Filming and production en route to the July 2010 release of the Avatar: The Last Airbender movie is currently in full swing (complete with a bunch of licensing deals with toy and publishing companies), as if there isn't any ongoing debate in regards to its controversial casting decisions. So far, no Paramount people has even remotely acknowledged the presence of any controversy, much less bothered to address it.
More than anything, this puts to question whether all the noise that this racist vs. not racist debate has that big a following, or is it one of those cases where a few outspoken fans overreact and get more people riled up in the process. Adding their voice to the cause, however, both the animatic editor and the cultural consultant of the original Avatar: The Last Airbender series have both expressed disappointment with the casting decisions, perhaps revealing that there is something more to this outcry than just plain fan overreaction.

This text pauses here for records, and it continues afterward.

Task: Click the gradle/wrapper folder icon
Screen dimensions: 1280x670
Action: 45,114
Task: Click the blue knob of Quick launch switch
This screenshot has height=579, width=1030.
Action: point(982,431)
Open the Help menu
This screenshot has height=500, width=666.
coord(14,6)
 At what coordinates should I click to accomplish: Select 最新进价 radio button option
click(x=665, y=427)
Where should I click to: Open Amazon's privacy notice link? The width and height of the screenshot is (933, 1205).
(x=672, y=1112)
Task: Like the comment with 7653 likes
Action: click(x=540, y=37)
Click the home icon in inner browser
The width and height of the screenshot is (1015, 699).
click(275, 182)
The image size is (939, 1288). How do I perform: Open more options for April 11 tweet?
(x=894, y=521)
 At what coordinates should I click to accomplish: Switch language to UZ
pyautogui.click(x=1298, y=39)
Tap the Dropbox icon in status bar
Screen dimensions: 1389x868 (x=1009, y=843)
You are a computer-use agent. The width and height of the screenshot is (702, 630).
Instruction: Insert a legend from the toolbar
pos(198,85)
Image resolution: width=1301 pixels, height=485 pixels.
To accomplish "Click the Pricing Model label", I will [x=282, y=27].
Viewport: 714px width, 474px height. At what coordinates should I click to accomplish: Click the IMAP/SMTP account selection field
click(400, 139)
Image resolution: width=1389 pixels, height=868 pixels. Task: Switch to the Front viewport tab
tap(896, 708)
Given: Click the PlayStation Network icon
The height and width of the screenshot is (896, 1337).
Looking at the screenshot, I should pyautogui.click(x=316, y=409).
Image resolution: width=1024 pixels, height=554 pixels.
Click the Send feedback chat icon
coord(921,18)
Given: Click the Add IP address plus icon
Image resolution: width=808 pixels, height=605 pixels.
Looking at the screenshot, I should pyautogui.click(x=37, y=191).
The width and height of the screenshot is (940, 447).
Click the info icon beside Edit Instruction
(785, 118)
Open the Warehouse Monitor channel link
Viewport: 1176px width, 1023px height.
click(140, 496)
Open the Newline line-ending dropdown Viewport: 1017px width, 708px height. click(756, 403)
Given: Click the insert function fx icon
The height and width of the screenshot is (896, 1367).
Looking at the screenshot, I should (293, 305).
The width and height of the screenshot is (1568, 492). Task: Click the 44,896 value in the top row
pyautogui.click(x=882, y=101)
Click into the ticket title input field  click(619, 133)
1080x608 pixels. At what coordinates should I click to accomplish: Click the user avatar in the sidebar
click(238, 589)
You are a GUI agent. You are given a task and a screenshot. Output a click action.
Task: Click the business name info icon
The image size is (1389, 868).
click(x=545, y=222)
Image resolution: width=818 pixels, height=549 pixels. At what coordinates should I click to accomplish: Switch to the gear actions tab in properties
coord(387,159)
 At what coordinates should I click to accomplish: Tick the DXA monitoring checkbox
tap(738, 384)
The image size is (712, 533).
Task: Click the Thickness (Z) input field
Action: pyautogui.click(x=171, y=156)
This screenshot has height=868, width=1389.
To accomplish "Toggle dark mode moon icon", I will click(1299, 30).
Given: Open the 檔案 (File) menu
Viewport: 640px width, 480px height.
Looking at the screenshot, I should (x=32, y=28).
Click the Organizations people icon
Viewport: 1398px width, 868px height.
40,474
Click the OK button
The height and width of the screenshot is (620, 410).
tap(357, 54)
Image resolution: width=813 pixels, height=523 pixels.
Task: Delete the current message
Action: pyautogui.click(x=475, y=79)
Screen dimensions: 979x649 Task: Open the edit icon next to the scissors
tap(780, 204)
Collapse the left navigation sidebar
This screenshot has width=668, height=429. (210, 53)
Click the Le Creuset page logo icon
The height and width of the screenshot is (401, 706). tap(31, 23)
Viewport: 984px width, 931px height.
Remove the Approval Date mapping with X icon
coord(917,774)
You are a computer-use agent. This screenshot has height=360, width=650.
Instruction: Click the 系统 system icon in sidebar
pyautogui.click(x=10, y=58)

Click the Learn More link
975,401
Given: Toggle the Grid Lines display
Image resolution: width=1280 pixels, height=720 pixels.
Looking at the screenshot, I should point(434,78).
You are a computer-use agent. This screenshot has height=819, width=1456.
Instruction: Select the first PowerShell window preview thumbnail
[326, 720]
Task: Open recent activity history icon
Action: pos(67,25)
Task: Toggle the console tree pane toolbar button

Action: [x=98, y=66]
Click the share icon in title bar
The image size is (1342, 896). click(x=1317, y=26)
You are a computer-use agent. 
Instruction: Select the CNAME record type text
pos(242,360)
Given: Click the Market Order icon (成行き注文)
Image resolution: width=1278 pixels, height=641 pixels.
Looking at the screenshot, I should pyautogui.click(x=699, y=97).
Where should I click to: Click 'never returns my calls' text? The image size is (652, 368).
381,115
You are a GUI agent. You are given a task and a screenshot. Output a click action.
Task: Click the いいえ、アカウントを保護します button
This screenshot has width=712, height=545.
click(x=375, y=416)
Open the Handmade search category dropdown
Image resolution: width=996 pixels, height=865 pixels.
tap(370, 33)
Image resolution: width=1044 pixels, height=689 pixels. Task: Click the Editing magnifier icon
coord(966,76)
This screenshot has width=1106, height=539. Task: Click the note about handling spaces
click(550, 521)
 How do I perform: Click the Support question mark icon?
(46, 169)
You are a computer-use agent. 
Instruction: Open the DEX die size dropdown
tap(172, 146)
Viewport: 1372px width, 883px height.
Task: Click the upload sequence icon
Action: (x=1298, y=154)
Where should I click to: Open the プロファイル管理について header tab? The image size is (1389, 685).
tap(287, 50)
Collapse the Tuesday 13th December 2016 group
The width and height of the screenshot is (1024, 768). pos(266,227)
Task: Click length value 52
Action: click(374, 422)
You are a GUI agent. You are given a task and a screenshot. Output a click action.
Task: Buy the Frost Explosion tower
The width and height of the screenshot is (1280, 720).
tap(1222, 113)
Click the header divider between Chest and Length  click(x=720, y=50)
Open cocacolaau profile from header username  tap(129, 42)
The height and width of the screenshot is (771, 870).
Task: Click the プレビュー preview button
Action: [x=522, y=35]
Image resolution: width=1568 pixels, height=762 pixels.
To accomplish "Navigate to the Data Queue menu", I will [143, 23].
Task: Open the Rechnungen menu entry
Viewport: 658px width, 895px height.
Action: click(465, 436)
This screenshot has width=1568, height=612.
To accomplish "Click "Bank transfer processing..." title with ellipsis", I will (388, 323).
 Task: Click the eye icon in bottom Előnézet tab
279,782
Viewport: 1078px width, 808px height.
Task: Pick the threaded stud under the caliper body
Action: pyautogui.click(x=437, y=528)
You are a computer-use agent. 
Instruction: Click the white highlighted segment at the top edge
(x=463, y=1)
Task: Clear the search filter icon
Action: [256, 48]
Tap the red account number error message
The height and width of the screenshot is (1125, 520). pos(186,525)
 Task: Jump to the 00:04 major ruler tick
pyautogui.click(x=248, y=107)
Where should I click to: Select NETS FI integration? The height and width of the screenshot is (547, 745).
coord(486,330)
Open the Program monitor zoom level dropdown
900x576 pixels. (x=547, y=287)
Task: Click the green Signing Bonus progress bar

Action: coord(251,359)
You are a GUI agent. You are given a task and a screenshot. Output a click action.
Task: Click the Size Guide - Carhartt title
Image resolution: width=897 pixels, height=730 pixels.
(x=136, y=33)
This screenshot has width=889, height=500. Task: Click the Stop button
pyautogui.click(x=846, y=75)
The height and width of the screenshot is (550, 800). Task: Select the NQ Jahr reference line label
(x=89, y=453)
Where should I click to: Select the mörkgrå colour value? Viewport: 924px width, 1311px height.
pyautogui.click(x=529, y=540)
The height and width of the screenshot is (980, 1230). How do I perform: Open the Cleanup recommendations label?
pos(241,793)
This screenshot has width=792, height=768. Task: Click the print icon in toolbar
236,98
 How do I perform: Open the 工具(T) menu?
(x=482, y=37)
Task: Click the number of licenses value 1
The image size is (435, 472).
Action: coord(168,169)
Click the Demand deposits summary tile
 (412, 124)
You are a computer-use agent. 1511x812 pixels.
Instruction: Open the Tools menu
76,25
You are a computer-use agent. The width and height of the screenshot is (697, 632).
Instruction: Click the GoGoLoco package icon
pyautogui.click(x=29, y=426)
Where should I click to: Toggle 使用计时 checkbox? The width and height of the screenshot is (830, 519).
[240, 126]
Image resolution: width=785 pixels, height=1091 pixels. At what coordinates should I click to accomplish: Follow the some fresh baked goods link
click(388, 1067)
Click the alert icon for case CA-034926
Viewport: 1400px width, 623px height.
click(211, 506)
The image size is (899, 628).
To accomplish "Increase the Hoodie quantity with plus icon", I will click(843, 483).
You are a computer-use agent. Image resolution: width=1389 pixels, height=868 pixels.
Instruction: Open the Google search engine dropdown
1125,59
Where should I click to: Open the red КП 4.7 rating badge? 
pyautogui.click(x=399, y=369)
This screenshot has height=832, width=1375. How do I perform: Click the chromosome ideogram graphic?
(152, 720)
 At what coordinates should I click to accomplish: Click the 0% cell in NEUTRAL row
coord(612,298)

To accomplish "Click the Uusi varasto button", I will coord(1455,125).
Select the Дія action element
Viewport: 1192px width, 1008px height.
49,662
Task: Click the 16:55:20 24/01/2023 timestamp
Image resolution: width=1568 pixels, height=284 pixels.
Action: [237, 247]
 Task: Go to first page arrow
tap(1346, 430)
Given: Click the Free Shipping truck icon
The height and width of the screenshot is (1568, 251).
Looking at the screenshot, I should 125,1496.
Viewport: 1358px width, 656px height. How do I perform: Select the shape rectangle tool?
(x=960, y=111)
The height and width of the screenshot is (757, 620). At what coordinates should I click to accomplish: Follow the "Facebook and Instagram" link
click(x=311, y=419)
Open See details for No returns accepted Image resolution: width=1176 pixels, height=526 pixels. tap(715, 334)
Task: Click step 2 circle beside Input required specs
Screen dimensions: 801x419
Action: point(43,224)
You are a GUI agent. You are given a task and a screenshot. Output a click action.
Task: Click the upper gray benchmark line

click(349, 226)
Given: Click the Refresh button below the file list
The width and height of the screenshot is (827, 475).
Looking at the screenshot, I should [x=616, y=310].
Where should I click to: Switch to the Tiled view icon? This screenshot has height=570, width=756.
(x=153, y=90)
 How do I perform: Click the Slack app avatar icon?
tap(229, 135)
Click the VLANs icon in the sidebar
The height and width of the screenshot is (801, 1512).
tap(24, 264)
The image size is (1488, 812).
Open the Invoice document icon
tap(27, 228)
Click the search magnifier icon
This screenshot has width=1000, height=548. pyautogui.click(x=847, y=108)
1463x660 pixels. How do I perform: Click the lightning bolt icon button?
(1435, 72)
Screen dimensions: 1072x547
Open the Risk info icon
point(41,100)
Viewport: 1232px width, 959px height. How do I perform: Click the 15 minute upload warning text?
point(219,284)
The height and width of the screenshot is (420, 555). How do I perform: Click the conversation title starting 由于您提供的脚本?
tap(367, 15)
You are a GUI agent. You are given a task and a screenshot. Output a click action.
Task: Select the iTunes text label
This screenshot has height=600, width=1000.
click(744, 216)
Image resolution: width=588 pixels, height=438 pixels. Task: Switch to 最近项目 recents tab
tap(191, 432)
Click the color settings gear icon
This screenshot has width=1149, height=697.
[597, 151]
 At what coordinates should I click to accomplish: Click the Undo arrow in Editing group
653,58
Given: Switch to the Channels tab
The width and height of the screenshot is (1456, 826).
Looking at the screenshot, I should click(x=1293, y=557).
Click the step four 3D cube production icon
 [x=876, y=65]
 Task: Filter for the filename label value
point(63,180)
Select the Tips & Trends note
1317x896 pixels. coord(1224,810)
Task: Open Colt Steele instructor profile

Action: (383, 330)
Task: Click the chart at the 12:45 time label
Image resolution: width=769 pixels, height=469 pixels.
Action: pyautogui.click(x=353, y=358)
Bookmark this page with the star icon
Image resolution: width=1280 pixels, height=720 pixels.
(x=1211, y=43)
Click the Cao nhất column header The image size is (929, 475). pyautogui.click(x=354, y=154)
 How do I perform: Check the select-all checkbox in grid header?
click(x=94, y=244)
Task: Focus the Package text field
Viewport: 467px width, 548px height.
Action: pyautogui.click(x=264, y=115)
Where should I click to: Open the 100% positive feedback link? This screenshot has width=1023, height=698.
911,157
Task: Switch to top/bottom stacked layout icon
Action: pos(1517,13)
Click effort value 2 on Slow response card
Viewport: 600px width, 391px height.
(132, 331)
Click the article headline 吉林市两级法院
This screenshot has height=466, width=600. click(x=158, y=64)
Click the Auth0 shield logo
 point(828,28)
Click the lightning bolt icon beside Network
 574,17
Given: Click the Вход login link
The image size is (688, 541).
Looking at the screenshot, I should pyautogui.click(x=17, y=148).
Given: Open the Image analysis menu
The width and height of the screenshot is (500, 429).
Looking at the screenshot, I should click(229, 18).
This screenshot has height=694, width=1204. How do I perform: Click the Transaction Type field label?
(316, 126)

After all, Avatar creators Mike DiMartino and Bryan Konietzko have categorically stated that, "We knew that Nickelodeon was looking for a kind of show, so we kind of took that directive and set about creating our own mythology. And we wanted to base it in Asian rather than European background."
Just to get you up to speed, Avatar: The Last Airbender was an Emmy-winning animated series that aired on Nickelodeon for three seasons, with Sixth Sense director M. Night Shyamalan was tasked to direct its live-action film adaptation.
For all intents and purposes, Avatar: The Last Airbender was predominantly influenced by several Asian cultures, so casting a bunch of Caucasian actors to play most of the characters understandably raised a furor with fans. Noah Ringer was cast as Aang, Dev Patel of Slumdog Millionaire fame as Zuko, The Twilight Saga: New Moon's Jackson Rathbone as Sokka, and Nicola Peltz as Katara.
The first The Last Airbender trailer had everyone's panties up in a bunch (either in a good way or bad way), so understandably, people are hoping for the next one to air, as promised, this December. Unfortunately, producer Frank Marshall said, it will be a little delayed.